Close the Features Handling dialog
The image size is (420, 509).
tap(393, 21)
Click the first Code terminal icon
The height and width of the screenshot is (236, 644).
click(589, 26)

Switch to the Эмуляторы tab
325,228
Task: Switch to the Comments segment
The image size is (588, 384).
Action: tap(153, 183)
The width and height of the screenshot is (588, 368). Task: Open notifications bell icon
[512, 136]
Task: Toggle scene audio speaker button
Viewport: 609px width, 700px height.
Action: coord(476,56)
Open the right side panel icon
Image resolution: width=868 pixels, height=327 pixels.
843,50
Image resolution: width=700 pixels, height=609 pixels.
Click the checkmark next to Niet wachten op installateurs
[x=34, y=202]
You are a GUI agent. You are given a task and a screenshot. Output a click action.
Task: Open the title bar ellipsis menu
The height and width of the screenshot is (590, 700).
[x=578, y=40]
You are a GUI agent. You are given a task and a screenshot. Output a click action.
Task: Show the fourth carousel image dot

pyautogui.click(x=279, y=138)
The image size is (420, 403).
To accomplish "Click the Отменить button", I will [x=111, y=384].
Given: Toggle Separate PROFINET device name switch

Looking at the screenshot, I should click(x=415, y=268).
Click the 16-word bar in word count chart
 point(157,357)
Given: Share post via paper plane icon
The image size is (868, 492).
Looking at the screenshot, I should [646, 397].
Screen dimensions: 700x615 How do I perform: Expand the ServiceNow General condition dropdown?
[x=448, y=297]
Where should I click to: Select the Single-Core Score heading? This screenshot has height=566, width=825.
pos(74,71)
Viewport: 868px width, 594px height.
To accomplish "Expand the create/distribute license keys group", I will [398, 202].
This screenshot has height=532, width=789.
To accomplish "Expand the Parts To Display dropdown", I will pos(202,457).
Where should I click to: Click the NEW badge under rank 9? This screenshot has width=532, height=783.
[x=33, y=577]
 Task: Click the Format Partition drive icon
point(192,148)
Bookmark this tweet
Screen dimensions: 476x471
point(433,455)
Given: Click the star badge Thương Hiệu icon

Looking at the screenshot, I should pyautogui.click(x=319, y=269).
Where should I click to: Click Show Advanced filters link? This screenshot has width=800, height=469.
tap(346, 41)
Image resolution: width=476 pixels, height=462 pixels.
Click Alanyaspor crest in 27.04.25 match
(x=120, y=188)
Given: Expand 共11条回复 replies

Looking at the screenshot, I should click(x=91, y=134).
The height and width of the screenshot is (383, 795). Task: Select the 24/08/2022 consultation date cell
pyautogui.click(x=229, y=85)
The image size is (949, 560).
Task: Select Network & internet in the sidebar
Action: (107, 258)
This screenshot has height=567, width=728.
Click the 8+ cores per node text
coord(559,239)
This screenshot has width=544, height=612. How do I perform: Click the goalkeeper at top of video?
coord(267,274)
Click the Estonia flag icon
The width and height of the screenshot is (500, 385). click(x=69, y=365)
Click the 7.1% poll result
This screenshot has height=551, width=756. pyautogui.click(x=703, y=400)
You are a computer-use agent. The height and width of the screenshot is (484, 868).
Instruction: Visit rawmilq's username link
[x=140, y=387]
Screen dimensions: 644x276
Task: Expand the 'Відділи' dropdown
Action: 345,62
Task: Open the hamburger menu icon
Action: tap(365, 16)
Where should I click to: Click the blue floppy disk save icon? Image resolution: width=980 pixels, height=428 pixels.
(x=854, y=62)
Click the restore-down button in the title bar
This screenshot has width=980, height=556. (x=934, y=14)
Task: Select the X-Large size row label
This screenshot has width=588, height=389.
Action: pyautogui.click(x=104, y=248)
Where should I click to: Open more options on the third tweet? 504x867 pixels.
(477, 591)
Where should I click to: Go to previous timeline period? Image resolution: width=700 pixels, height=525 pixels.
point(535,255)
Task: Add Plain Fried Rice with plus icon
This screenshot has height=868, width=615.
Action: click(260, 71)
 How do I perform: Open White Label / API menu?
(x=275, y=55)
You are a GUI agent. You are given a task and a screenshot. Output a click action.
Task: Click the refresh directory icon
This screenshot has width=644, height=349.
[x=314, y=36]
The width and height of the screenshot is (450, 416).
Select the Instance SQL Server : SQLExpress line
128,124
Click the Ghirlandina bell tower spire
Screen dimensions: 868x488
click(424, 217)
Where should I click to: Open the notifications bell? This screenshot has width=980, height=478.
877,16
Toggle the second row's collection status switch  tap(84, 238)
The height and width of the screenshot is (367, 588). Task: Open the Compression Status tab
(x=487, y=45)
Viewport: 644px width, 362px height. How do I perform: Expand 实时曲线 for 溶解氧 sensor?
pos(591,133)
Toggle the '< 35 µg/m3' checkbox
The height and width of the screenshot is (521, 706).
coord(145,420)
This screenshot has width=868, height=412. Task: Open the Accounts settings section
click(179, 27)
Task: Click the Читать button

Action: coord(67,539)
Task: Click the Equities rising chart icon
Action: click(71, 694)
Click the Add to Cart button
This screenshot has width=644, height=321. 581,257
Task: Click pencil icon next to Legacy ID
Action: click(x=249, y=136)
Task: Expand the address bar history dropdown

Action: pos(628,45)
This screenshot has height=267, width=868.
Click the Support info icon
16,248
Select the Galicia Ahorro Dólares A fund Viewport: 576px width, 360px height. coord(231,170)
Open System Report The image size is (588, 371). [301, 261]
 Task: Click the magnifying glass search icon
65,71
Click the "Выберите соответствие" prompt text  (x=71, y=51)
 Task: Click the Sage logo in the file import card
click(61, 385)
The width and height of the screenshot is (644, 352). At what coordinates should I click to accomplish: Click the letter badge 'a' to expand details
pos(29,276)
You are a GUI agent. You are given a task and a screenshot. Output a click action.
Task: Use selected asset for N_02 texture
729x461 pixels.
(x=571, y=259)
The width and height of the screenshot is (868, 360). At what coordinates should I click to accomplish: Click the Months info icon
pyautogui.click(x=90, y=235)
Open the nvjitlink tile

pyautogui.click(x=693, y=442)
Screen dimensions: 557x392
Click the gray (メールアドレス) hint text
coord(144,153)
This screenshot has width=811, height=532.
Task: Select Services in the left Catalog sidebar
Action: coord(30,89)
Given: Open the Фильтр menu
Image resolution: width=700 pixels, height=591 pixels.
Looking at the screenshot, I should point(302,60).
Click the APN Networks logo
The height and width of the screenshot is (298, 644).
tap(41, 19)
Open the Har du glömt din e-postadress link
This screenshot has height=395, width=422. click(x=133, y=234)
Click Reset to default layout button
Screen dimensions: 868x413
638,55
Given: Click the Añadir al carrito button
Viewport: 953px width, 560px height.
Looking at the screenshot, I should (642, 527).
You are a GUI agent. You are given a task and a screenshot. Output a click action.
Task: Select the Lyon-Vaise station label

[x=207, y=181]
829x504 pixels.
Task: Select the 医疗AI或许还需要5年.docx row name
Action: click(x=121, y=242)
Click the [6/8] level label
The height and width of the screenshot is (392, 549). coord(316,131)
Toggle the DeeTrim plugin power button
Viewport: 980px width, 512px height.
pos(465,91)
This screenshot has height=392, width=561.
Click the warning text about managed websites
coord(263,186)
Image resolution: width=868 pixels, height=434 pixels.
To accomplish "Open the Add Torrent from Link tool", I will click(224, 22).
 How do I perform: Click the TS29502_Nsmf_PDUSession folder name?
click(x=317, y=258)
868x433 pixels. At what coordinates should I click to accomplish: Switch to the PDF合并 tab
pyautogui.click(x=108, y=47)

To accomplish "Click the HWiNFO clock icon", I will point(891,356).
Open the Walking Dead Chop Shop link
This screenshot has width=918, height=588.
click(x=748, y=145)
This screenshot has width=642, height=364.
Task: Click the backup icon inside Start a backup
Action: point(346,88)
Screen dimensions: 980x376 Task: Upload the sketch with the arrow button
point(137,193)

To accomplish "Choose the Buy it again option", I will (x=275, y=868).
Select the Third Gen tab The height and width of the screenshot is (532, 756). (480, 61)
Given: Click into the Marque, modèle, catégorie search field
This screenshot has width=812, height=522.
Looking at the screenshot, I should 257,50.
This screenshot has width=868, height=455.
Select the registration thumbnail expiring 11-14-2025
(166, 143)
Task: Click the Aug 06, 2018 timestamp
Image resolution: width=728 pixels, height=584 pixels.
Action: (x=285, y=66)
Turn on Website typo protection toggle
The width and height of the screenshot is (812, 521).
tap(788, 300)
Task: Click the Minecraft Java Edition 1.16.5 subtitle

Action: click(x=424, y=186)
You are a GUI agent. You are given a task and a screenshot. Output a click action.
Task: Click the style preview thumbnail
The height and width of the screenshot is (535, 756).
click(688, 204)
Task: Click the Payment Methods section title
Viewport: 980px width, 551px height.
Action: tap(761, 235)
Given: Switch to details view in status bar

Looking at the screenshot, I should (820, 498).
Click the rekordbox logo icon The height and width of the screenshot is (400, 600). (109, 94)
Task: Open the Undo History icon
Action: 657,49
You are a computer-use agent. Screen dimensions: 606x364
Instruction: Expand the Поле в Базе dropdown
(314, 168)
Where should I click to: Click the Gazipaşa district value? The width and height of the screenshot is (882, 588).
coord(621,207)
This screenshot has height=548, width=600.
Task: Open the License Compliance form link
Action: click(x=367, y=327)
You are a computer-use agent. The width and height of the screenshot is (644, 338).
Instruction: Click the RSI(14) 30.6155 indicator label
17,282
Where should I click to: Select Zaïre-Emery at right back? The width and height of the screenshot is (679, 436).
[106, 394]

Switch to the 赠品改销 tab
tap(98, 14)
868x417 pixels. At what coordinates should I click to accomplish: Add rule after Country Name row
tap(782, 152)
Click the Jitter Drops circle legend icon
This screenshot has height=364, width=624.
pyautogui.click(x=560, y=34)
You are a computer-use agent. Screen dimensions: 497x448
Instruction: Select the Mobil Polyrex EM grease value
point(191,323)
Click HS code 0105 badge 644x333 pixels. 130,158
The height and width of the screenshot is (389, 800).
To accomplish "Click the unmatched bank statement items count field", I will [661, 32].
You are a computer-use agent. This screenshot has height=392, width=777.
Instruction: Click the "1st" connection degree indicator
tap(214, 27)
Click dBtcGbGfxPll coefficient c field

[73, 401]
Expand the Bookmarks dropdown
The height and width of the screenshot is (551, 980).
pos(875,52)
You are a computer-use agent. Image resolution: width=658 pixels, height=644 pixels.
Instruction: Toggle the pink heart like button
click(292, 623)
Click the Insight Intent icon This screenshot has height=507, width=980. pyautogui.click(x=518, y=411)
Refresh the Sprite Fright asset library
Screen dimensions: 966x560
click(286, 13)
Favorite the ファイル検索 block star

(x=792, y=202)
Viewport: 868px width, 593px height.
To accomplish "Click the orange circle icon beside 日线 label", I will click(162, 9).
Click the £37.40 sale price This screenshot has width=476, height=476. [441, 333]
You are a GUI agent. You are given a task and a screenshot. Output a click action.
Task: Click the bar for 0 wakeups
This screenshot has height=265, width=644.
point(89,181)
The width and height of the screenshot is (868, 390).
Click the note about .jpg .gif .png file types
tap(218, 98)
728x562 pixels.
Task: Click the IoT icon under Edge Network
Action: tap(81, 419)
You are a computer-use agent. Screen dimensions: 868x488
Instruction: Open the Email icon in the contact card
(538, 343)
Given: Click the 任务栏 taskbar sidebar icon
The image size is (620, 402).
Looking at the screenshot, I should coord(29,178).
▬▬▬▬▬▬▬▬▬▬
> [EXERCISE]
Begin at the line above that has "Open the Har du glömt din e-postadress link" and stop after the line that has "Given: Click into", copying each line exactly and adding nothing else.

> [WRITTEN RESPONSE]
Open the Har du glömt din e-postadress link
This screenshot has height=395, width=422. click(x=133, y=234)
Click Reset to default layout button
Screen dimensions: 868x413
638,55
Given: Click the Añadir al carrito button
Viewport: 953px width, 560px height.
Looking at the screenshot, I should (642, 527).
You are a GUI agent. You are given a task and a screenshot. Output a click action.
Task: Select the Lyon-Vaise station label

[x=207, y=181]
829x504 pixels.
Task: Select the 医疗AI或许还需要5年.docx row name
Action: click(x=121, y=242)
Click the [6/8] level label
The height and width of the screenshot is (392, 549). coord(316,131)
Toggle the DeeTrim plugin power button
Viewport: 980px width, 512px height.
pos(465,91)
This screenshot has height=392, width=561.
Click the warning text about managed websites
coord(263,186)
Image resolution: width=868 pixels, height=434 pixels.
To accomplish "Open the Add Torrent from Link tool", I will click(224, 22).
 How do I perform: Click the TS29502_Nsmf_PDUSession folder name?
click(x=317, y=258)
868x433 pixels. At what coordinates should I click to accomplish: Switch to the PDF合并 tab
pyautogui.click(x=108, y=47)

To accomplish "Click the HWiNFO clock icon", I will point(891,356).
Open the Walking Dead Chop Shop link
This screenshot has width=918, height=588.
click(x=748, y=145)
This screenshot has width=642, height=364.
Task: Click the backup icon inside Start a backup
Action: point(346,88)
Screen dimensions: 980x376 Task: Upload the sketch with the arrow button
point(137,193)

To accomplish "Choose the Buy it again option", I will (x=275, y=868).
Select the Third Gen tab The height and width of the screenshot is (532, 756). (480, 61)
Given: Click into the Marque, modèle, catégorie search field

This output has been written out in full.